Inspired by the feminist trend, some archaeologists began to reflect on Archaeology as a discipline itself. Feminist critics lists three types of androcentrism exists in archaeology: 1) focusing on presumed male roles such as hunter, warrior, chief, and farmers; 2) under-analyzing in activities/processes considered to be in the female domain by western tradition; 3) interpreting data "through the eyes of middle-age, middle-class, western white men." If androcentrism in archaeology is not addressed and if humans are not seen as gendered, archaeologists will miss the truth due to repeated reproduction of modern gender stereotypes. Following this trend, archaeologists challenge the hypothesis that, in ancient societies, women were always the gathers while men were the hunters. Maritime archaeology has also began to reflect on itself as a strongly masculine archaeology subfield. Oftentimes, maritime archaeology studies warfare, shipwrecks, and sea battles, leaving the social aspects of maritime life marginalized and unexplored. Maritime archaeologists interpretations of the pasts also fail to "acknowledge there are other ways to be male and female." Considering the vastness of sea and the great potential of maritime archaeology, scholar Jesse Ransley advocate for the queering of maritime archaeology.
Before the 1990's, there wasn't a lot of archaeological research dealing with sexuality.
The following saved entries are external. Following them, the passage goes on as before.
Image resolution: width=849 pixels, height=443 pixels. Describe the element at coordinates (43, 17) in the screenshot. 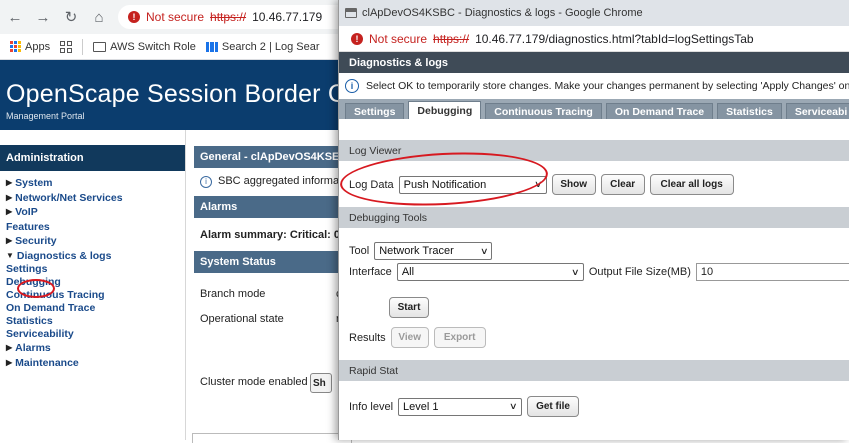

I see `forward-arrow-icon: →` at that location.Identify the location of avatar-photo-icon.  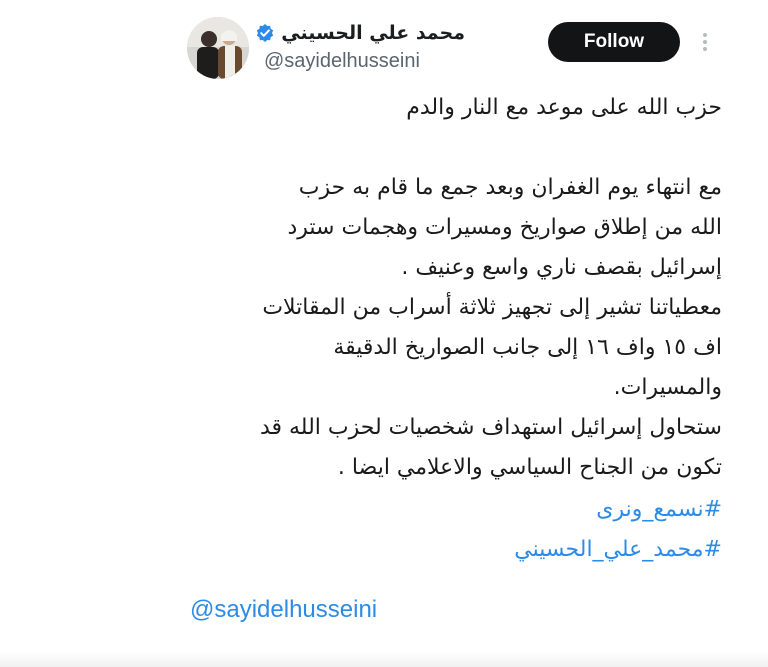
(218, 48).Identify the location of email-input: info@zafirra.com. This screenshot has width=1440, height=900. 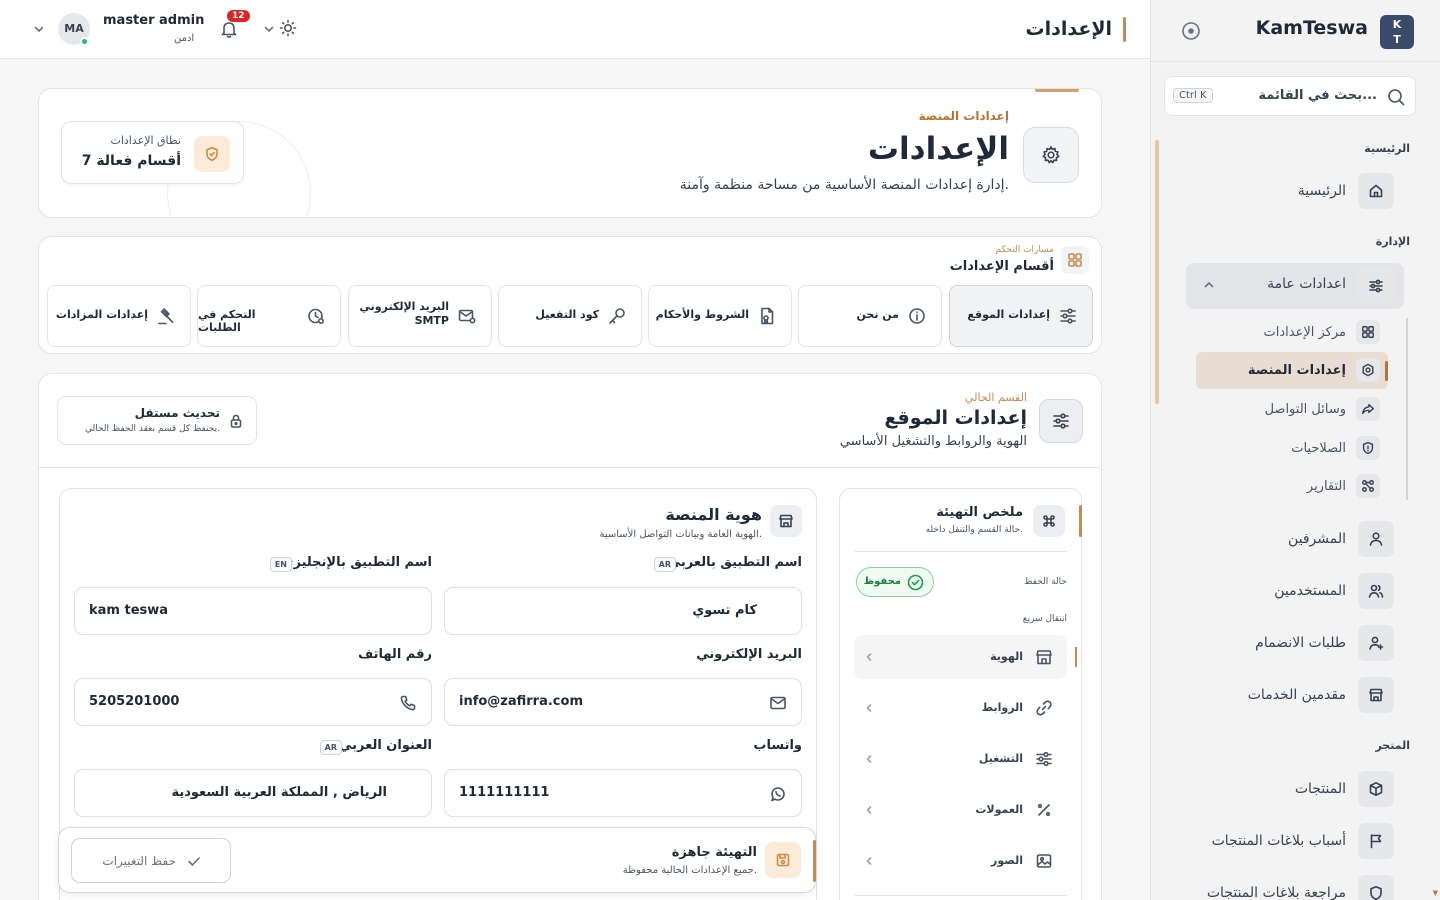
(623, 702).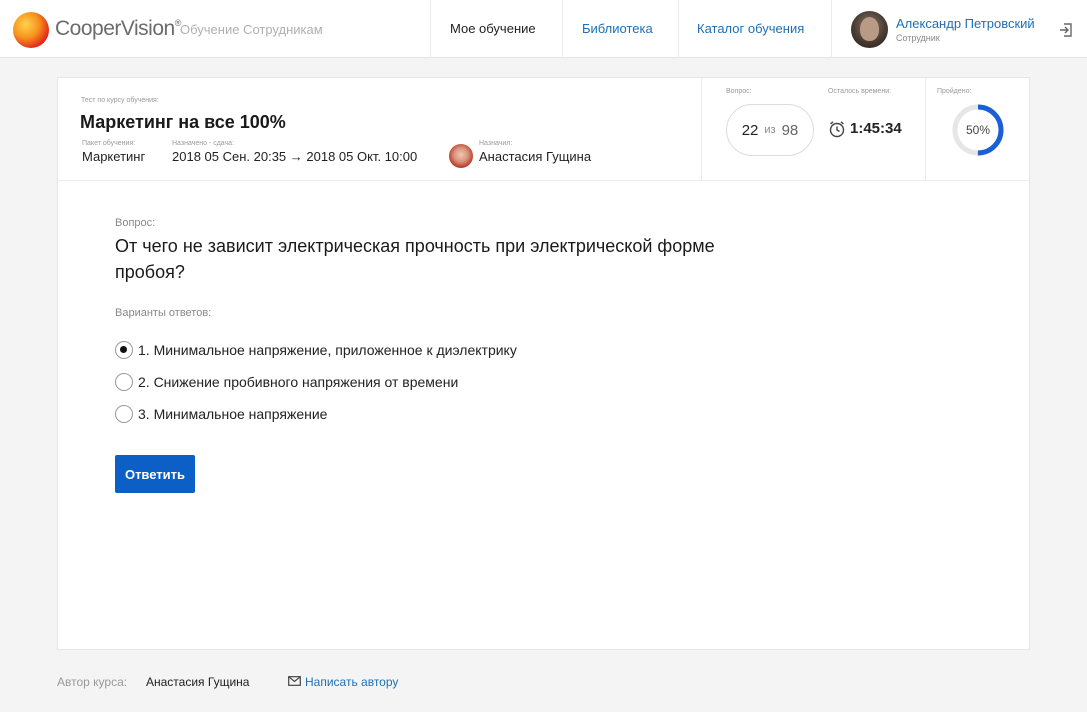 Image resolution: width=1087 pixels, height=712 pixels. Describe the element at coordinates (618, 28) in the screenshot. I see `nav-library: Библиотека` at that location.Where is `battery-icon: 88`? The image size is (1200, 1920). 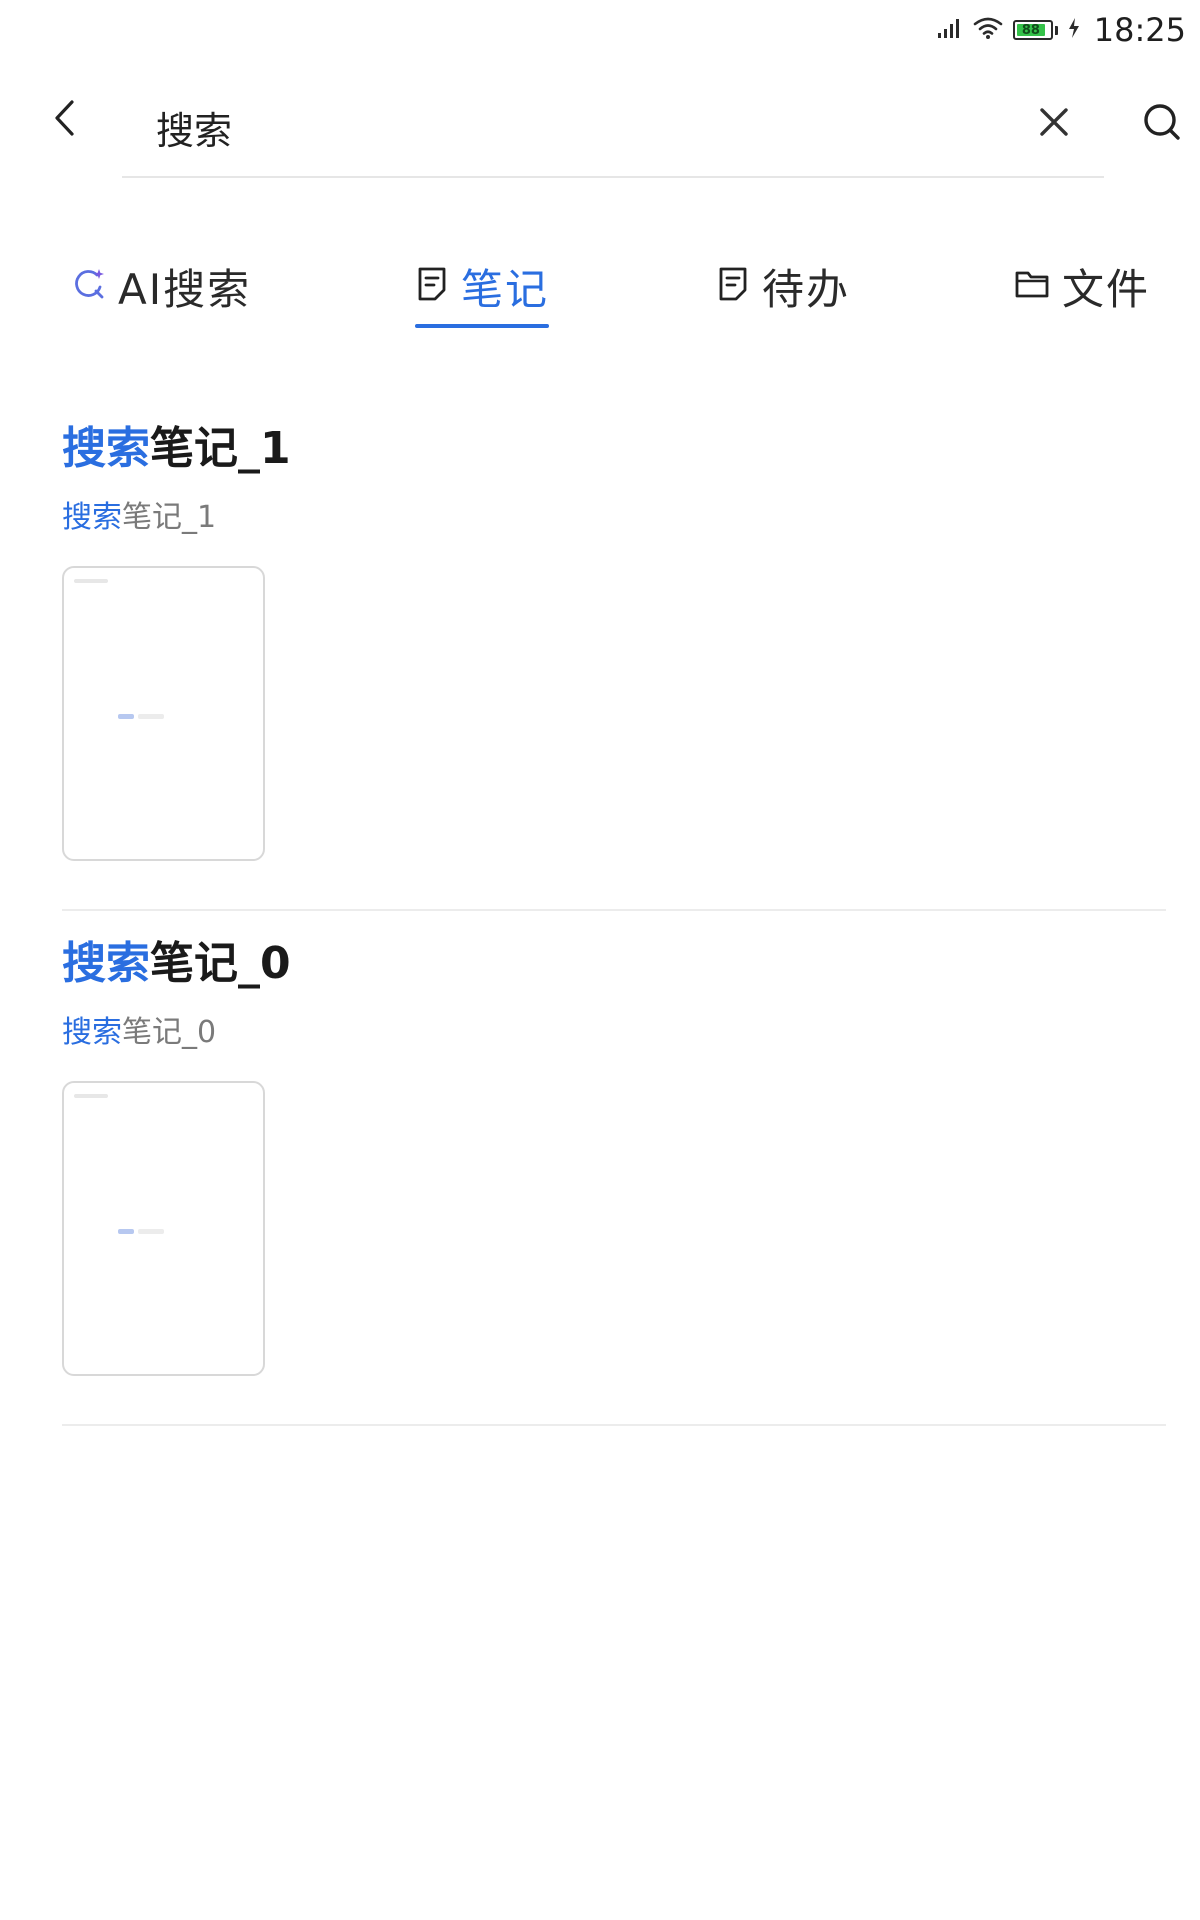 battery-icon: 88 is located at coordinates (1032, 30).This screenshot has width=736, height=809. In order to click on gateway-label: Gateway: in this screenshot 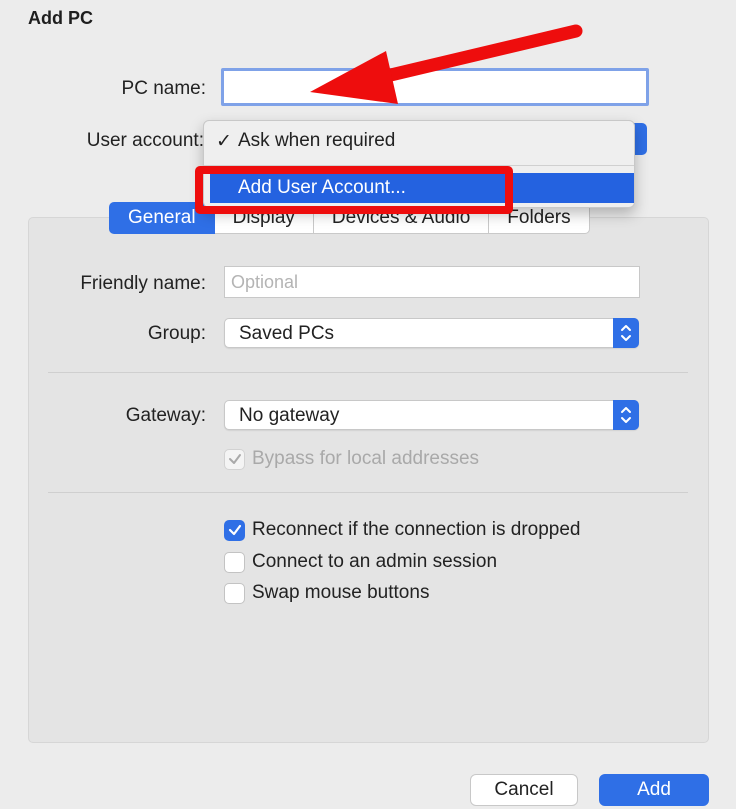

Entering into the 2000's, more researchers apply feminist theory and queer theory to study reproduction management, sexual representations, sexual identities, prostitution, and the sexual politics of institutions. For example, B.L Voss challenges the St. Augustine Pattern in colonial period by applying postcolonial and poststructural feminist theories. She examines the applicability of St. Augustine Pattern from six aspects of life and concludes that this pattern reduces the complexity of colonial history.
Feminist archaeology has had a lasting impact on archaeology that continues to grow today. Through the implementation of feminist thought in archaeology, visibility of women, both in the past and in the present, has been steadily increasing. One of the biggest contributions from feminist archaeology is the revisitation of past cultural circumstances, which has led to the reevaluation of women’s roles and revealed situations where women were more present than previously thought.
That being said, there remains an issue where women's roles are indeed illuminated, but the roles and activities they performed are not engaged critically, and are, as Margaret Conkey says, "unproblematized." In addition, the reinterpretation of androcentrism into gynocentrism, as with naming ancient figurines as “goddesses,” misses the point of meaningful Feminist critique.
Despite the positive change affected on archaeology, feminist thought is still not as widely implemented into mainstream archaeology, and when it is, it is often done so by women. When gender is considered in archaeological analyses, it is often only one factor amid a myriad of others within a larger framework, not a central tenet.
Additionally, there has been a lack of crossover between mainstream feminist academia and archaeological theory, showcasing that feminist archaeology has not yet made the jump into mainstream feminist circles.